TOKYO — “The Cove,” an Oscar-winning film about a dolphin-hunting village in Japan, will be shown in the country from next month, despite pressure from nationalist groups that caused several theaters to cancel screenings.
The domestic distributor, Unplugged, said Monday that six theaters around the country will start showing the movie July 3, with 16 more to show it later.
Initial screenings of the film at three other theaters were canceled early this month after protests by nationalist groups, who say the film is anti-Japanese, distorts the truth, and has deep connections with a militant anti-whaling organization.
“We’ve increasingly been hearing from ordinary customers, who protest and say it is better that we work to show the film so that people can form opinions after they’ve seen it,” said Takeshi Kato, president of Unplugged.
Protests two years ago against “Yasukuni,” a movie about a controversial war shrine, at first led to theater cancellations, but later made it one of Japan’s most successful documentaries.
“The Cove,” which won the Oscar for best documentary, stars Ric O’Barry, a former trainer for the “Flipper” TV show who is now a dolphin activist. It documents how a group of filmmakers use hidden cameras to capture bloody footage of a dolphin slaughter in a small fishing village.
In Taiji, the town where the hunt occurs, the local government and fishing cooperative defend dolphin hunting as a local custom with a long history.
The mostly bottlenose dolphins killed in the hunt are not endangered, and hunts are also carried out in other parts of Japan, although very few Japanese have ever eaten dolphin meat.
Nationalists have said the film has connections to Sea Shepherd, an anti-whaling group that has been labeled a terrorist organization by Tokyo for its militant actions against Japanese whalers. The movie includes a sympathetic interview with Sea Shepherd founder Paul Watson.
Disclaimers were added to “The Cove,” including one that says that data presented in the movie were gathered by and are the responsibility of the film’s creators. The movie cites information about mercury levels in dolphins and falsely labeled dolphin meat that has been challenged by government officials.

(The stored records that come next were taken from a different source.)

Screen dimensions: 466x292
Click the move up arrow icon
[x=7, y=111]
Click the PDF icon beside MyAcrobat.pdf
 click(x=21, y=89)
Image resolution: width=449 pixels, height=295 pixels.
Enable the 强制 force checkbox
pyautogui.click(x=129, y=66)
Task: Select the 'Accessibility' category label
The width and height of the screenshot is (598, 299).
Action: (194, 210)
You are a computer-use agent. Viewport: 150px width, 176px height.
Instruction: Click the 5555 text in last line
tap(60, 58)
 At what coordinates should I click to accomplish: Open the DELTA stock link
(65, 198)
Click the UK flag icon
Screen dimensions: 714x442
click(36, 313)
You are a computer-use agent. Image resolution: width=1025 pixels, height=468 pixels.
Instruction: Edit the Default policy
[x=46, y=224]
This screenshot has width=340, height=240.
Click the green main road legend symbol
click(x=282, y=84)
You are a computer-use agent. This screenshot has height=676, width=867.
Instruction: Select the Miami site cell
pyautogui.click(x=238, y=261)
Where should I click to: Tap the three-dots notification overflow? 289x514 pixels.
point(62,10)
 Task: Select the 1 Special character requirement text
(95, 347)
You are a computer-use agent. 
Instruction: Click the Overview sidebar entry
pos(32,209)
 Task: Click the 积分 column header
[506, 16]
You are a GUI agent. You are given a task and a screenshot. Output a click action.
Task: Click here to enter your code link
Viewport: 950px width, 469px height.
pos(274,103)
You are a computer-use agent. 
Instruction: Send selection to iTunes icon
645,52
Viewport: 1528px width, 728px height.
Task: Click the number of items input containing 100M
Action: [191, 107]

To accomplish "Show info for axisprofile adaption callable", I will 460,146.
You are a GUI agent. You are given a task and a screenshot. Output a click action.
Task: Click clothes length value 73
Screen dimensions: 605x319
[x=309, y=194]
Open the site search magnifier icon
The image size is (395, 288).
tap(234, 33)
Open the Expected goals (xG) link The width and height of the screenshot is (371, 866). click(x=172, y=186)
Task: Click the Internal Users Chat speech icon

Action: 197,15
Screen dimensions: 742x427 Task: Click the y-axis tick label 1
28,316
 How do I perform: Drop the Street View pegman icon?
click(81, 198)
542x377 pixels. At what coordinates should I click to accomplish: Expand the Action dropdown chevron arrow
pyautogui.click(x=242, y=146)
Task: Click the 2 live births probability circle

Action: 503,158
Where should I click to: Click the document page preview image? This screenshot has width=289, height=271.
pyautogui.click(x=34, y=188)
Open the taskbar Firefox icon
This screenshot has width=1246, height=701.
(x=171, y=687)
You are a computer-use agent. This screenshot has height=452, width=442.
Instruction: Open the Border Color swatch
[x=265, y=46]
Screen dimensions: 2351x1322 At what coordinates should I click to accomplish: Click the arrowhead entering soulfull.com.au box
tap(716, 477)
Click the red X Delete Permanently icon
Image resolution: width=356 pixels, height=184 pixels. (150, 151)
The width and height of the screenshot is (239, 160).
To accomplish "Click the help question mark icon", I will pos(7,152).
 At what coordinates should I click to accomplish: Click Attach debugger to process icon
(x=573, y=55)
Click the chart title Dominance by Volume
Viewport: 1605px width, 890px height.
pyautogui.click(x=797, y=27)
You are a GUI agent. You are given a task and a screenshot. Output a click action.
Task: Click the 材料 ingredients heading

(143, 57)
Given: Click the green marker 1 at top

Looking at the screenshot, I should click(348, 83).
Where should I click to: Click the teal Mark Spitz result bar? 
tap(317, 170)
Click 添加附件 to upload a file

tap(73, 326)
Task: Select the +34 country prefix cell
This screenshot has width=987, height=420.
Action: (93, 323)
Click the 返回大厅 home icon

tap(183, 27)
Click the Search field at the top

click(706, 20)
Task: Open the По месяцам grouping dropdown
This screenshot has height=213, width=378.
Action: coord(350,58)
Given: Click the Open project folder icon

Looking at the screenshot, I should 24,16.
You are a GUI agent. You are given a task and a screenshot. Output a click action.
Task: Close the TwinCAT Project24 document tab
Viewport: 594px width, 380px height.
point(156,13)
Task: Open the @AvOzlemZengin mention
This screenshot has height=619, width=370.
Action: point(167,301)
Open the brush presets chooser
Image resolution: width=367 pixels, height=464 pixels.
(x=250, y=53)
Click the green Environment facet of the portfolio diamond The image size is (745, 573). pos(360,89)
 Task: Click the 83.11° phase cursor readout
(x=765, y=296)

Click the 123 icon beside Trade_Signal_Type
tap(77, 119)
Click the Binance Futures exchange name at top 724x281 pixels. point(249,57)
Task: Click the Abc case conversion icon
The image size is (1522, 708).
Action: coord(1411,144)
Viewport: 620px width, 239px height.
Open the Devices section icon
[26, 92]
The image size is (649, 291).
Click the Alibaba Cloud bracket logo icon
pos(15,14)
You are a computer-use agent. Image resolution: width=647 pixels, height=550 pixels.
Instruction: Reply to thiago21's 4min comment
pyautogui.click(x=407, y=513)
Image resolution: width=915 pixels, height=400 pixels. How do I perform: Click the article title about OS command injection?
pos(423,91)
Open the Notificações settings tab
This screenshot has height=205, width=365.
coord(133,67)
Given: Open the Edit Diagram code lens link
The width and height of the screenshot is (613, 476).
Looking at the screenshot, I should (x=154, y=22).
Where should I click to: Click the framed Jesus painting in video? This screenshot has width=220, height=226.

In related news, the International Whaling Commission began debating in its meeting in Morocco this week on whether to scrap an ineffective 25-year ban on commercial hunting and instead allow for limited whaling under a more enforceable regime.
Though environmental groups say the 1986 moratorium has been one of the most successful animal conservation measures in history, it has failed to prevent Japan, Norway and Iceland from killing hundreds of whales each year in defiance of the commission.
A proposal before the 88-member commission would allow the three countries limited whaling in exchange for removing their rogue status and imposing a 10-year period of international monitoring.
The proposal’s author,commission chairman Cristian Maquieira, has said it would save about 5,000 whales over 10 years.